Şimdi içinizden şöyle dediğinizi duyar gibi oluyorum: Yeni işe başladık, fakat kafa tutarsak iş bulamayız. Onun için iş sahiplerinin suyuna gitmeliyiz... Bu çok yanlıştır. İş sahipleri siz yumuşadıkça sertleşir, siz arkalarından koştukça kaçarlar. Dava almanın, müvekkil tutmanın, namus dairesinde para kazanmanın yolu başkadır. İyi bir tahsil görmüş, avukatlık için lazım gelen vasıfları haiz bulunmuş iseniz, daima okuyor, çalışıyor ve dürüst hareket ediyorsanız er geç meydan sizindir. Çabuk avukat olunmaz, acele ile para kazanılmaz. Müvekkilinize kendinizi ezdirip kan ter içinde boşuna çalışmaktan ve sonunda sıhhatinizi, haysiyetinizi kaybetmekten ise yazıhanede oturup kitap okumak yahut ta mahkemelere ve konferanslara gidip birkaç faideli söz dinlemek daha hayırlıdır.
Meslekte vakarınızı muhafaza ediniz, müvekkillerinizle aranızda mesafe bırakınız, fazla teklifsiz olmayınız, hatta zaruret olmayınca ve en aşağı on defa davet edilmedikçe yemeğini yemeğiniz, derken yazıhaneye her gelene kafa tutunuz, çalım satınız demek istemediğimi elbette anladınız. Avukat, maddi hayatta muvaffak olmak için sempatik olacak, kibirli ve çalımlı olmayacak, herkesi kendisinden soğutacak hallerden, sahte vakarlıklardan sakınacaktır. Bu muvaffakiyetin alfabesidir. Fakat aynı zamanda bir ilim adamına yakışan ciddiyet ve vakarı da gösterecektir. Müvekkiller böylelerini arar, böylelerine sarılır ve böylelerine ücret verirler. Onlardan yardımınızın mukabilini almak, itimat görmek isterseniz sarmaş dolaş olmayınız. Sizi boşu boşuna döndürür, boynunuza zincir takar ve çabucak yıpratırlar. İyi çocuktur, derler ama, bıyık altından gülerler. Mühim bir iş çıktığı zaman, kendisini idare etmeyi bilen başka avukata müracaat ederler, kendilerinden iyi bir avukat isteyene başkalarını tavsiye ederler. Çünkü siz kendisine mühim işi becerecek, kendisini ağır satacak bir kıymet göstermemiş oldunuz.

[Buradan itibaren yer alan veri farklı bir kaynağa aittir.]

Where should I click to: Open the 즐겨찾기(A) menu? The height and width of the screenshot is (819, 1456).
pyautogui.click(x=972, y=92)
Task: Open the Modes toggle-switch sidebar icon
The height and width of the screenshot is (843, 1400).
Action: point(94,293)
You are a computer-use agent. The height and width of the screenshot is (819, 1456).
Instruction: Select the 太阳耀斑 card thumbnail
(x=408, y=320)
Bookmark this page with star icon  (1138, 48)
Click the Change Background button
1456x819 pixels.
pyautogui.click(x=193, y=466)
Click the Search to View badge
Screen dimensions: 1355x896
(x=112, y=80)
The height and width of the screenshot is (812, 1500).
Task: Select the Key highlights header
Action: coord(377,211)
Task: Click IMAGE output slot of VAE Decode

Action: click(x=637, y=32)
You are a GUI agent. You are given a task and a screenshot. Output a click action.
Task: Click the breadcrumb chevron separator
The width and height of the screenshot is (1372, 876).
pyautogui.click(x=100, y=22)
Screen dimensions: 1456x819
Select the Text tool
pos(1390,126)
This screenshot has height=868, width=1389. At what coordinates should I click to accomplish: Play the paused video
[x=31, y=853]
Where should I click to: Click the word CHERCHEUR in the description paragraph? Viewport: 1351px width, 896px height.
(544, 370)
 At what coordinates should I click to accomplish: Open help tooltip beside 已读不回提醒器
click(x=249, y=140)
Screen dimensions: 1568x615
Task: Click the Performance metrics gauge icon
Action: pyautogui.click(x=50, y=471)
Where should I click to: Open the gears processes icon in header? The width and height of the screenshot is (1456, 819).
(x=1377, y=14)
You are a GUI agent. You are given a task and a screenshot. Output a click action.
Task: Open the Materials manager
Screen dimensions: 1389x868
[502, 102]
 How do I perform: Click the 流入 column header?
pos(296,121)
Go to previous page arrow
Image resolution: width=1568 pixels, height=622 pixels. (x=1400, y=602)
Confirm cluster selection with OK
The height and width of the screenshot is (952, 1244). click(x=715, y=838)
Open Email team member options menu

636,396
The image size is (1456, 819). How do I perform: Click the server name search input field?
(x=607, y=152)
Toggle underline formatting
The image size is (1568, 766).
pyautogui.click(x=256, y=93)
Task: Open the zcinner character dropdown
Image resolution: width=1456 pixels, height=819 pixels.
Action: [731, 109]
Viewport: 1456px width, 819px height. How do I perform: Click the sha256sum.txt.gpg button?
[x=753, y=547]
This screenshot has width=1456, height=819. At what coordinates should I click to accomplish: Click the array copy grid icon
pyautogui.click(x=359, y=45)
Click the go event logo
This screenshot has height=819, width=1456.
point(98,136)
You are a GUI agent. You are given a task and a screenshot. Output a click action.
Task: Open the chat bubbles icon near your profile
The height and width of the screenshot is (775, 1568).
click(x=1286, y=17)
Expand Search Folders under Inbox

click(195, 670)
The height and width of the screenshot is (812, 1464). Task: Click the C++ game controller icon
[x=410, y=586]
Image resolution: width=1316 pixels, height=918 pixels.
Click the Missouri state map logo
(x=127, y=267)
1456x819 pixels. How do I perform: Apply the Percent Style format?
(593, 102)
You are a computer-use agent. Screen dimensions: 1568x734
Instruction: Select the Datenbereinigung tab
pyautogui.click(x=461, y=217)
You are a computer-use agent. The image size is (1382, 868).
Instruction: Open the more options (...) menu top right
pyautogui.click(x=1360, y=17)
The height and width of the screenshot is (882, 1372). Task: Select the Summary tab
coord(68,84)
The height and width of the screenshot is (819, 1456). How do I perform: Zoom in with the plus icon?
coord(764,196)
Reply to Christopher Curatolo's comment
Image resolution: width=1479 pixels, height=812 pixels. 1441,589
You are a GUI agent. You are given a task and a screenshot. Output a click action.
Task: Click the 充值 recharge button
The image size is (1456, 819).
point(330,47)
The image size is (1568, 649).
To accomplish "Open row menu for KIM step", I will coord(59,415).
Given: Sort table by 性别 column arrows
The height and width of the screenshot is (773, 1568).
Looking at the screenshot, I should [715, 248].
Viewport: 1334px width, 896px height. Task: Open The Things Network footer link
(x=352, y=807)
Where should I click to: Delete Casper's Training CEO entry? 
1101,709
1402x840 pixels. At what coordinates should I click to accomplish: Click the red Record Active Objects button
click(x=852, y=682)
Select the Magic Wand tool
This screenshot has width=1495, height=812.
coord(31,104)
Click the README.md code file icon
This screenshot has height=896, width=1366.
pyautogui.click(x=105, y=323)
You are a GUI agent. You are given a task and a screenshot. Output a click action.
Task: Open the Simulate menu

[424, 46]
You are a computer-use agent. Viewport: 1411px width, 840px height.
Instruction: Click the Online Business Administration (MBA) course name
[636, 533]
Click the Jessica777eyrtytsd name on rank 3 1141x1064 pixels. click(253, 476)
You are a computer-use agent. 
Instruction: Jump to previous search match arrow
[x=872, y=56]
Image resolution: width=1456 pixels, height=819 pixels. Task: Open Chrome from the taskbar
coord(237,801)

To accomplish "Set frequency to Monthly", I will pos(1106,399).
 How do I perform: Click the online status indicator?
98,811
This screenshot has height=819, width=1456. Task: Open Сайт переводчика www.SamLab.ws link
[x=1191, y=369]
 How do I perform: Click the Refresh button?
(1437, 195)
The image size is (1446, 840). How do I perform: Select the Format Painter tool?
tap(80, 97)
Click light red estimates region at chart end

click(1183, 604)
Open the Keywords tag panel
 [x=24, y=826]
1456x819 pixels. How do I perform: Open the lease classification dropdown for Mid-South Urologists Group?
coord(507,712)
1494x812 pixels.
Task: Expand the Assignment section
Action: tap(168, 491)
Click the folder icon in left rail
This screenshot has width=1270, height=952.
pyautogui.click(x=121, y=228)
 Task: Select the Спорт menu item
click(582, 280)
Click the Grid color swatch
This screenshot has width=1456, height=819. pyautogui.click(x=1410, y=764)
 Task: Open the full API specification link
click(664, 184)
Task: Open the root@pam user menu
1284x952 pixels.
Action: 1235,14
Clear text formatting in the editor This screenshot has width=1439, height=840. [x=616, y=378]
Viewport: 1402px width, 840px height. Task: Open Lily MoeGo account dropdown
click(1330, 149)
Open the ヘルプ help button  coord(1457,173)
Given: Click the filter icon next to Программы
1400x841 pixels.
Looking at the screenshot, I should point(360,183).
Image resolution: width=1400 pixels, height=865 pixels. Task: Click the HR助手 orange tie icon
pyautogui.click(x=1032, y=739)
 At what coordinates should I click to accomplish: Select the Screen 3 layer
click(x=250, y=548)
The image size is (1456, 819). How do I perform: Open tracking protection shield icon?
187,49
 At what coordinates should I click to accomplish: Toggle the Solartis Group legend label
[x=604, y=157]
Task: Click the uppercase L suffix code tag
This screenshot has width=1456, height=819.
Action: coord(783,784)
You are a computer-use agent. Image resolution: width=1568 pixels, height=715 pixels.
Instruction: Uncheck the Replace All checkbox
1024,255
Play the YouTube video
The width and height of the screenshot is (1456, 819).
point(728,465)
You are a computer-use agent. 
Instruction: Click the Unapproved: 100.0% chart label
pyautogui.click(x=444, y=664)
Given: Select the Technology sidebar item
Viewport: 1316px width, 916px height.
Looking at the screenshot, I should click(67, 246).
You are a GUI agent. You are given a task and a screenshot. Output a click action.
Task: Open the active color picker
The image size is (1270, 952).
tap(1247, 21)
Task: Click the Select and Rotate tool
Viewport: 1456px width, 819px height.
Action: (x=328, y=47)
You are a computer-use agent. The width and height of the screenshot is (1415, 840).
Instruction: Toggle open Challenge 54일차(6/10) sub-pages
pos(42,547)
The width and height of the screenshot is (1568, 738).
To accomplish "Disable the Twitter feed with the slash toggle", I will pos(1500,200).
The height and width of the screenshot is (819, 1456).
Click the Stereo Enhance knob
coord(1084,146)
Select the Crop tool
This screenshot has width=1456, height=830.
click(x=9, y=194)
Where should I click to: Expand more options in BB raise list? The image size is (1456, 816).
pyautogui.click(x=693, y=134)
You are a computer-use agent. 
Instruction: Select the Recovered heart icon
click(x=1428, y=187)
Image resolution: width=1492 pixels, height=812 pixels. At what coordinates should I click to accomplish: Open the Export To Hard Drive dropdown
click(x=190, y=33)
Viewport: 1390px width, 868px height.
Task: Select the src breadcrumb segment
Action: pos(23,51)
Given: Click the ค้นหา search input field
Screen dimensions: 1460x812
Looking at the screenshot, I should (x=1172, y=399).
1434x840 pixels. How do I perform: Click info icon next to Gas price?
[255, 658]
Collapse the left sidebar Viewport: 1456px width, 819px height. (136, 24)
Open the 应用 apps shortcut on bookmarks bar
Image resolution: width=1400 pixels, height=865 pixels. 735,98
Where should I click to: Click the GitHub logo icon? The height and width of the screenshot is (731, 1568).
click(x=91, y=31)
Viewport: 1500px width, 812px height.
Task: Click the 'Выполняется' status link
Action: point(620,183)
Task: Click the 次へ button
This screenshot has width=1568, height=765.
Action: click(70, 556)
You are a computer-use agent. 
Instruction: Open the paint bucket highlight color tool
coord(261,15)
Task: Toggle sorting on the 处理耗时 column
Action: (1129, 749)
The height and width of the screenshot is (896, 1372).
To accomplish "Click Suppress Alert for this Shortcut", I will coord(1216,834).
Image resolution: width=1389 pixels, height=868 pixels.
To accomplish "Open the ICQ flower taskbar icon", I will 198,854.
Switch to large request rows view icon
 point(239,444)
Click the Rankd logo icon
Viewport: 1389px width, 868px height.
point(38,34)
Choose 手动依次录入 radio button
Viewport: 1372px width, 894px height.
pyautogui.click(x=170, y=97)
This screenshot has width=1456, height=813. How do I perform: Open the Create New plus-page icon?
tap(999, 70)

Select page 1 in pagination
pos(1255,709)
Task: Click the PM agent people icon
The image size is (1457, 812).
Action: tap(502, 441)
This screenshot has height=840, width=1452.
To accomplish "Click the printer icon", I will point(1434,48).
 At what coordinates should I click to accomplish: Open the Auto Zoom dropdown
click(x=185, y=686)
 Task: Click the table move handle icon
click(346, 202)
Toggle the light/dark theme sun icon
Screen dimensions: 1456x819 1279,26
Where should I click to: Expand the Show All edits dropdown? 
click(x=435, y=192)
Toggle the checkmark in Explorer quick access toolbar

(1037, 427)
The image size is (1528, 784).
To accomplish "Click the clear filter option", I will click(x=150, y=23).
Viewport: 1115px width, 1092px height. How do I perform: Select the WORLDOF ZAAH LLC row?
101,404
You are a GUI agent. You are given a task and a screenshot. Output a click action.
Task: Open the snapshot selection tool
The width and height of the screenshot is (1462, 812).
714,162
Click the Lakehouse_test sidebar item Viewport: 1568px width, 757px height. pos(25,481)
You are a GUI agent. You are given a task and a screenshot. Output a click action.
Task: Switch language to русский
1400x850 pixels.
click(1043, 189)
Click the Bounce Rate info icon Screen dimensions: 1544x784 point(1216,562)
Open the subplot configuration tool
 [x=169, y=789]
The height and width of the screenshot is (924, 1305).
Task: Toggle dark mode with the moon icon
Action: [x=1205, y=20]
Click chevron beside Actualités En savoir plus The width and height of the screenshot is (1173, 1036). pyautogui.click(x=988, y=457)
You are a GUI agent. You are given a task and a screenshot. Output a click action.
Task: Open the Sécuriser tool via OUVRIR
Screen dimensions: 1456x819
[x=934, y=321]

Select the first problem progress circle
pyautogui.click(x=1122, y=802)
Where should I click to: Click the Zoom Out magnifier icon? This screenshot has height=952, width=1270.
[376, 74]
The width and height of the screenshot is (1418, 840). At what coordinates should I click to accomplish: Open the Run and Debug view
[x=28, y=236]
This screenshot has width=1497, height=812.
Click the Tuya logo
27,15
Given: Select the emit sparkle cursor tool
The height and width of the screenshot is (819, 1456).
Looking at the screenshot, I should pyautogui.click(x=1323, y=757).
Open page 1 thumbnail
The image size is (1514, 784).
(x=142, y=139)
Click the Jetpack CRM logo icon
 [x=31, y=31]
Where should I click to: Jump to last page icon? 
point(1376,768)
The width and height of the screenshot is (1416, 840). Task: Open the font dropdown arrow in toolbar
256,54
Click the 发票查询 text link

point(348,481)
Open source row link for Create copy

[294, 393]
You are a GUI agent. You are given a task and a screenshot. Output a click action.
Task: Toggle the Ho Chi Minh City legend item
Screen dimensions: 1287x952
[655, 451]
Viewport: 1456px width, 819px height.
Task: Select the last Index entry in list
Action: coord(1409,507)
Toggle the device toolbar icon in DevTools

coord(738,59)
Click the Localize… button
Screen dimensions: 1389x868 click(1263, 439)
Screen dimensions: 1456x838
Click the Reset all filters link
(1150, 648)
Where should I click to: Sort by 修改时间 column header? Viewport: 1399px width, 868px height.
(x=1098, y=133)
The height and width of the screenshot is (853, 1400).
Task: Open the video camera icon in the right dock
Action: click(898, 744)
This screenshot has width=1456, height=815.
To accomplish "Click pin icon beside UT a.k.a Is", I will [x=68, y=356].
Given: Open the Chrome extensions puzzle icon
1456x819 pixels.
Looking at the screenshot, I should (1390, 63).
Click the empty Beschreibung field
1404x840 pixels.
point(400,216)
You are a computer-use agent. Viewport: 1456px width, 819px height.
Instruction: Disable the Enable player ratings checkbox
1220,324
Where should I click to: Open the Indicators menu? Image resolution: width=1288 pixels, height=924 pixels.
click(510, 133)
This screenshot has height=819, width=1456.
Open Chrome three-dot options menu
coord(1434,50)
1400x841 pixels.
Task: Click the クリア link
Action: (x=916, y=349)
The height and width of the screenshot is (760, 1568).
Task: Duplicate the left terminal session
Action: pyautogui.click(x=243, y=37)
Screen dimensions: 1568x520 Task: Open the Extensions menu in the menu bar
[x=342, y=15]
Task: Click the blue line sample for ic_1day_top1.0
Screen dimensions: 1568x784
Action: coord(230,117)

Meslekte bu dereceye düşmekten çok sakınınız. İşte bir kere böyle başlar ve böyle bir nam alırsanız sonuna kadar küçük, orta kalır ve hiçbir zaman büyük ve zengin bir avukat olamazsınız.
Rahmetli meslek büyüğümüz Av. Ali Haydar Özkent’in “Avukatın Kitabı” adlı eserinden "Genç Avukatlarla Gizli Konuşmalar" kısmından alınmıştır. Bu kısmın tamamını bölümler halinde kanalımızdan paylaşacağız.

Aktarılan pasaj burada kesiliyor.